*PASSAGE FOR REVIEW*
Re: pg_upgrade resets timeline to 1

From: Noah Misch <noah(at)leadboat(dot)com>
To: Christoph Berg <myon(at)debian(dot)org>
Cc: PostgreSQL Hackers <pgsql-hackers(at)postgresql(dot)org>, Bruce Momjian <bruce(at)momjian(dot)us>, Marco Nenciarini <mnencia(at)debian(dot)org>
Subject: Re: pg_upgrade resets timeline to 1
Date: 2015-05-28 07:27:21
Message-ID: 20150528072721.GA4102649@tornado.leadboat.com
Views: Raw Message | Whole Thread | Download mbox | Resend email
Thread:
Lists: pgsql-hackers

On Wed, May 27, 2015 at 05:40:09PM +0200, Christoph Berg wrote:
> commit 4c5e060049a3714dd27b7f4732fe922090edea69
> Author: Bruce Momjian <bruce(at)momjian(dot)us>
> Date: Sat May 16 00:40:18 2015 -0400
>
> pg_upgrade: force timeline 1 in the new cluster
>
> Previously, this prevented promoted standby servers from being upgraded
> because of a missing WAL history file. (Timeline 1 doesn't need a
> history file, and we don't copy WAL files anyway.)
>
> Pardon me for starting a fresh thread, but I couldn't find where this
> was discussed.
>
> I've just had trouble getting barman to work again after a 9.1->9.4.2
> upgrade, and I think part of the problem was that the WAL for this
> cluster got reset from timeline 2 to 1, which made barman's incoming
> WALs processor drop the files, probably because the new filename
> 0001... is now "less" than the 0002... before.

It looks like an upgrade from 9.1.x to 9.3.0 or later has always set the new
timeline identifier (TLI) to 1. My testing confirms this for an upgrade from
9.1.16 to 9.4.1 and for an upgrade from 9.1.16 to 9.4.2, so I failed to
reproduce your report. Would you verify the versions you used? If you were
upgrading from 9.3.x, I _can_ reproduce that.

Since the 2015-05-16 commits you cite, pg_upgrade always sets TLI=1. Behavior
before those commits depended on the source and destination major versions.
PostgreSQL 9.0, 9.1 and 9.2 restored the TLI regardless of source version.
PostgreSQL 9.3 and 9.4 restored the TLI when upgrading from 9.3 or 9.4, but
they set TLI=1 when upgrading from 9.2 or earlier. (Commit 038f3a0 introduced
this inconsistent behavior of 9.3 and later.)

*SUPPLIED RECORDS*

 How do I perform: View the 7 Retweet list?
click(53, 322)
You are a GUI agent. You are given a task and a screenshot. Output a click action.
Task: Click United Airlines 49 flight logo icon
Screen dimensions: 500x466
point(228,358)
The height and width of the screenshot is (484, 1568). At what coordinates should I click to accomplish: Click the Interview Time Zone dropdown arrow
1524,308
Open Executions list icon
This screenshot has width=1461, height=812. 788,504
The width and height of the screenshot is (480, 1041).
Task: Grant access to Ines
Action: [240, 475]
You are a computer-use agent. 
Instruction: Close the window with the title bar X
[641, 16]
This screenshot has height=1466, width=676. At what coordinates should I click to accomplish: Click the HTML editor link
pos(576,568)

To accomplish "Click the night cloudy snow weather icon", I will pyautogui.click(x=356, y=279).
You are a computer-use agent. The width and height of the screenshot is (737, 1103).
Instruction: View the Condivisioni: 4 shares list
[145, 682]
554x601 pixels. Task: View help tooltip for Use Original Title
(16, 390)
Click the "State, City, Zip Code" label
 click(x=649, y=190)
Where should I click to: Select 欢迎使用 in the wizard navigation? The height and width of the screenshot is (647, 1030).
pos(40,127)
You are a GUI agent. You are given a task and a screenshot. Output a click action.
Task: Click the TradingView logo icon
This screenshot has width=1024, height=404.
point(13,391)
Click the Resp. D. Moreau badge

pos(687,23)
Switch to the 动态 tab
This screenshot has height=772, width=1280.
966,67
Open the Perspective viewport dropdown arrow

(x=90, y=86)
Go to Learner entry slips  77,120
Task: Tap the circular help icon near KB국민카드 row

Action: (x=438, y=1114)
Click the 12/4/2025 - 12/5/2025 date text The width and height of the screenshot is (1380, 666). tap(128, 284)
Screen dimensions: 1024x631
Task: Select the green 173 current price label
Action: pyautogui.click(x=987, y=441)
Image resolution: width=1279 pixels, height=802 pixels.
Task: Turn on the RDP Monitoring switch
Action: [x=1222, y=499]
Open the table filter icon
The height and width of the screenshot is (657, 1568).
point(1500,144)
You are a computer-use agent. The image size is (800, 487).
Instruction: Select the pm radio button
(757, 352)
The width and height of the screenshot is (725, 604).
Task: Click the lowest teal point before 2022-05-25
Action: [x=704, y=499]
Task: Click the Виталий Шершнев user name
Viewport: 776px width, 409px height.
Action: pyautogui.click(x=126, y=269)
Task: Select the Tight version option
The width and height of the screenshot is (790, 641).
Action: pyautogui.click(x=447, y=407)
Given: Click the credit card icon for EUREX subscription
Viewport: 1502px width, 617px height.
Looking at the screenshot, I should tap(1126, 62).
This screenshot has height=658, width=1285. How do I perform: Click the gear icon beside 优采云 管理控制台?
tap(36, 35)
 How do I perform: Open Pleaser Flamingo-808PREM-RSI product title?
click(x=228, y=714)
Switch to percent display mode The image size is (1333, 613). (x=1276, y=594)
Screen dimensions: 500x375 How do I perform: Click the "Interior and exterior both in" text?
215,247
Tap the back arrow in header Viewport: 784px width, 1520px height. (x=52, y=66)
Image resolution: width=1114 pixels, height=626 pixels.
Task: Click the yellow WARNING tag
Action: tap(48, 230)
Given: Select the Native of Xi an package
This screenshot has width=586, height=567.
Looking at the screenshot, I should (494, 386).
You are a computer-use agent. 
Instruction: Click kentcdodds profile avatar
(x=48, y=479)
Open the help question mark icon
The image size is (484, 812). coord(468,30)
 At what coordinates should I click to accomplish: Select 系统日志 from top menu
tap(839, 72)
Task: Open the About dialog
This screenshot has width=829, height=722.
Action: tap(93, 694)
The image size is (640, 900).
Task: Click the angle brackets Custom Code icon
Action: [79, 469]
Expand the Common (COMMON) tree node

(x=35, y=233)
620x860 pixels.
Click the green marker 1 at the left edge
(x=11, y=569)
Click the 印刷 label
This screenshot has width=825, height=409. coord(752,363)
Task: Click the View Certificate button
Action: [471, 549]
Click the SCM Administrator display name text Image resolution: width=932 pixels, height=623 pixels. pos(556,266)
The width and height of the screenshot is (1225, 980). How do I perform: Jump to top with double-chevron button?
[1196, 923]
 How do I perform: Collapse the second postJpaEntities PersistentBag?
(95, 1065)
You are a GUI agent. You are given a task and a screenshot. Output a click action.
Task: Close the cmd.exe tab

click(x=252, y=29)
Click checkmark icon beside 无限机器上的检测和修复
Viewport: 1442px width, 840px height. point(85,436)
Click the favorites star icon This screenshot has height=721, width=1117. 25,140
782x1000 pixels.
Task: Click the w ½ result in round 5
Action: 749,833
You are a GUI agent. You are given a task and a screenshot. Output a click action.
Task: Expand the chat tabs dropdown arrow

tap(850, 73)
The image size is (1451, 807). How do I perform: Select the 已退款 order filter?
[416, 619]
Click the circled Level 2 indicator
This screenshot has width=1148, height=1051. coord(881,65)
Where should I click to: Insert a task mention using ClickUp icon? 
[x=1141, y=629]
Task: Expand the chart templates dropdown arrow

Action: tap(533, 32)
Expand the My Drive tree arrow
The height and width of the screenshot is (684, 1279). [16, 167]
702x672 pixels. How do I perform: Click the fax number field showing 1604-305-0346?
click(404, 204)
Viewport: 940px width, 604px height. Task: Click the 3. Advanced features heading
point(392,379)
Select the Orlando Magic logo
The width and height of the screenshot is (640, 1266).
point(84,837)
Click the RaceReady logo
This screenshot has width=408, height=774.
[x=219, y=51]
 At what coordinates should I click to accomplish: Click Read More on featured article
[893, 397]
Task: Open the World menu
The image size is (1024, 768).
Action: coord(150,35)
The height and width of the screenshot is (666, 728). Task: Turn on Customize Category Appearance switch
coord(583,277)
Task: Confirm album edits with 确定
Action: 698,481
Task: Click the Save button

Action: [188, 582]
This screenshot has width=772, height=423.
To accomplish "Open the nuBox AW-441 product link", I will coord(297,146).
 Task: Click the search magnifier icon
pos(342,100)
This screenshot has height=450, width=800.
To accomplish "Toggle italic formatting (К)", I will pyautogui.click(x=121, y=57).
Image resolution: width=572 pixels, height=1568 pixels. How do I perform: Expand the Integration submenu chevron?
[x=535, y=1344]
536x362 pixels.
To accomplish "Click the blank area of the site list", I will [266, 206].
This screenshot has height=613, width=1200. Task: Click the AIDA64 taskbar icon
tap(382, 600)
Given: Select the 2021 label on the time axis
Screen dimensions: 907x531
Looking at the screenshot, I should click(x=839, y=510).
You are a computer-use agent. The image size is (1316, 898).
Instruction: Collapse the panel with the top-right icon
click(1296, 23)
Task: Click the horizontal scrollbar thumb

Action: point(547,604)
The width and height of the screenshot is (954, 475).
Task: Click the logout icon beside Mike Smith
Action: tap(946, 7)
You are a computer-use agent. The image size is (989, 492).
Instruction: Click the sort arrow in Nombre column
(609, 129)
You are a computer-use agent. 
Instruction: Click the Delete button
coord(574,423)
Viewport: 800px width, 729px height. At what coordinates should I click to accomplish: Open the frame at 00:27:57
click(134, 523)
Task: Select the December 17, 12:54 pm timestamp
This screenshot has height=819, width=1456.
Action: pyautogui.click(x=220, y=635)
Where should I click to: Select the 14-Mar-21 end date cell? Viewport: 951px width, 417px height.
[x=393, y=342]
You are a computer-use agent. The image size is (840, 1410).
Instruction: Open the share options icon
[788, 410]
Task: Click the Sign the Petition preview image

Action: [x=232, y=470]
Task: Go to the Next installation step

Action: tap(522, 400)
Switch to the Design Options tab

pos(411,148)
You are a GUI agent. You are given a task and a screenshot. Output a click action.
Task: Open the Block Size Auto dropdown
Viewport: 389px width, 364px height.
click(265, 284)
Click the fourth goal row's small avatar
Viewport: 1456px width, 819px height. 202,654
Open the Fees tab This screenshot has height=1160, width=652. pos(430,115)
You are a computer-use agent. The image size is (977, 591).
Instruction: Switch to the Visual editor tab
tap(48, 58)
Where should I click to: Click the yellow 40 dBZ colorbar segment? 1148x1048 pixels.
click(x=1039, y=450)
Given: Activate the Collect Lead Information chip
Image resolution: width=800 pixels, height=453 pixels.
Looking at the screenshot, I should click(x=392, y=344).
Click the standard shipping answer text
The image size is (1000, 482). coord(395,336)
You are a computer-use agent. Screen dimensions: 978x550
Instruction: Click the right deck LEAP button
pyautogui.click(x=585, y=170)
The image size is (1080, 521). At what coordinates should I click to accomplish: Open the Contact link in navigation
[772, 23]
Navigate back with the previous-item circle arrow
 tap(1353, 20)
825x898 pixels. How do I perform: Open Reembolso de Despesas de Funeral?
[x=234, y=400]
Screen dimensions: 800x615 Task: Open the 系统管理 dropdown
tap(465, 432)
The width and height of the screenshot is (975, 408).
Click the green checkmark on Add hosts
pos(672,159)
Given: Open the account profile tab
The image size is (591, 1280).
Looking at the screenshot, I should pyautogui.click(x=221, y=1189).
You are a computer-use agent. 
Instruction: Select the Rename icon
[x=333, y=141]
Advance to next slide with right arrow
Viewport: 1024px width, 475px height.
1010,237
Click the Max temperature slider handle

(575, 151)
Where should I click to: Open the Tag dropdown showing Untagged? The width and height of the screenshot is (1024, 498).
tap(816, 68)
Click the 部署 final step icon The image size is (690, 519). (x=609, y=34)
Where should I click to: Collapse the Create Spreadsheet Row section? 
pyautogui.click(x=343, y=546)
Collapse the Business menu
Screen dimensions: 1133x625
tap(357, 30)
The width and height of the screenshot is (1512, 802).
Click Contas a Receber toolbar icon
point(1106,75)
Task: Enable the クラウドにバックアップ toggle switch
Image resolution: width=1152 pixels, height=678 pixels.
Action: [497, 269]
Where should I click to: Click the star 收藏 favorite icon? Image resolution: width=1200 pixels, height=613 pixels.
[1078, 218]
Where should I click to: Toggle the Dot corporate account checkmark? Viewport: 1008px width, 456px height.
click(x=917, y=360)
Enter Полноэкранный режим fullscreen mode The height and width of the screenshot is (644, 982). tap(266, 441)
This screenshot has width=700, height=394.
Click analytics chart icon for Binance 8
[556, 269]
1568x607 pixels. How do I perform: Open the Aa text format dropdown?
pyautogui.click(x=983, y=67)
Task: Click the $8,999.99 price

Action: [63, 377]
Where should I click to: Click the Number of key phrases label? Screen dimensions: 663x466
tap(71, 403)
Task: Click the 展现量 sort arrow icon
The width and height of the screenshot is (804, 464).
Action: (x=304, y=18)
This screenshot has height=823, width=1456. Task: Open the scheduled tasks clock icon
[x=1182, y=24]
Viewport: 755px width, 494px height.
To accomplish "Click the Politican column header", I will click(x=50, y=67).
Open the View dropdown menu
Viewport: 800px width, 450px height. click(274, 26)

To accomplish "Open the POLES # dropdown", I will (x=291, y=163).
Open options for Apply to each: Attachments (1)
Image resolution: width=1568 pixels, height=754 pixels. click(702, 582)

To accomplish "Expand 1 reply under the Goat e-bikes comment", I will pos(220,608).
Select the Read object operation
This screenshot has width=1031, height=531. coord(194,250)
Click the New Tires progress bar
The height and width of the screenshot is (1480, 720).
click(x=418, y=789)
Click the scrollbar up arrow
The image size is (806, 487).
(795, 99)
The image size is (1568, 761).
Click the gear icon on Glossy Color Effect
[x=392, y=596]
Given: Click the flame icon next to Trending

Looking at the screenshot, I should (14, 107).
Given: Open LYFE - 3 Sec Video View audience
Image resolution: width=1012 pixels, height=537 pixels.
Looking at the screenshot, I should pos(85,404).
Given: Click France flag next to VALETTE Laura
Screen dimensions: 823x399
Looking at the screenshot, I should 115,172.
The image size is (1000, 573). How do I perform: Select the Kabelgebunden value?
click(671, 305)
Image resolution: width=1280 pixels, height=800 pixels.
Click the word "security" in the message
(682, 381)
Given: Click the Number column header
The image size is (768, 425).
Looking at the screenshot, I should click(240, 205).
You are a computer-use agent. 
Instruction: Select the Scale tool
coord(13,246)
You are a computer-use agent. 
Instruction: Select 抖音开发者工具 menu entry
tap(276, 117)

*REQUIRED WORK*
A – Please list every PostgreSQL major version named in the paragraph of the pg_upgrade email that begins "Since the 2015-05-16 commits you cite".
B – Resume the pg_upgrade email after its last sentence, keeping the writer's voice.

*YOUR RESPONSES*
A – 9.0, 9.1, 9.2, 9.3, 9.4

B –
The commit you cite fixed this symptom:
http://www.postgresql.org/message-id/flat/D5359E0908278642BB1747131D62694DAB22560F(at)AUSMXMBX01(dot)mrws(dot)biz

I'm attaching a test script that I used to observe TLI assignment and to test
for that problem. pg_upgrade has been restoring TLI without history files
since 9.0.0 or earlier, and that was always risky. The reported symptom
became possible with the introduction of the TIMELINE_HISTORY walsender
command in 9.3.0. (It was hard to encounter before 9.4, because 9.3 to 9.3
pg_upgrade runs are rare outside of hacker testing.)

Since you observed barman breakage less than a week after a release that
changed the post-pg_upgrade TLI, it seems prudent to figure that other folks
will be affected. At the same time, I don't understand why that release would
prompt the first report. Any upgrade from {9.0,9.1,9.2} to {9.3,9.4} already
had the behavior you experienced. Ideas?

> I don't expect to be able to recover through a pg_upgrade operation,
> but pg_upgrade shouldn't make things more complicated than they should
> be for backup tools. (If there's a problem with the history files,
> shouldn't pg_upgrade copy them instead?)
>
> In fact, I'm wondering if pg_upgrade shouldn't rather *increase* the
> timeline to make sure the archive_command doesn't clobber any files
> from the old cluster when reused in the new cluster?

It's worth considering that, as a major-release change. Do note this in the
documentation, though:

The archive command should generally be designed to refuse to overwrite any
pre-existing archive file. This is an important safety feature to preserve
the integrity of your archive in case of administrator error (such as
sending the output of two different servers to the same archive directory).
-- http://www.postgresql.org/docs/devel/static/continuous-archiving.html

Attachment Content-Type Size
upgrade-timeline.sh application/x-sh 2.3 KB

In response to

Responses

Browse pgsql-hackers by date

  From Date Subject
Next Message Dean Rasheed 2015-05-28 07:40:33 Re: [COMMITTERS] pgsql: Row-Level Security Policies (RLS)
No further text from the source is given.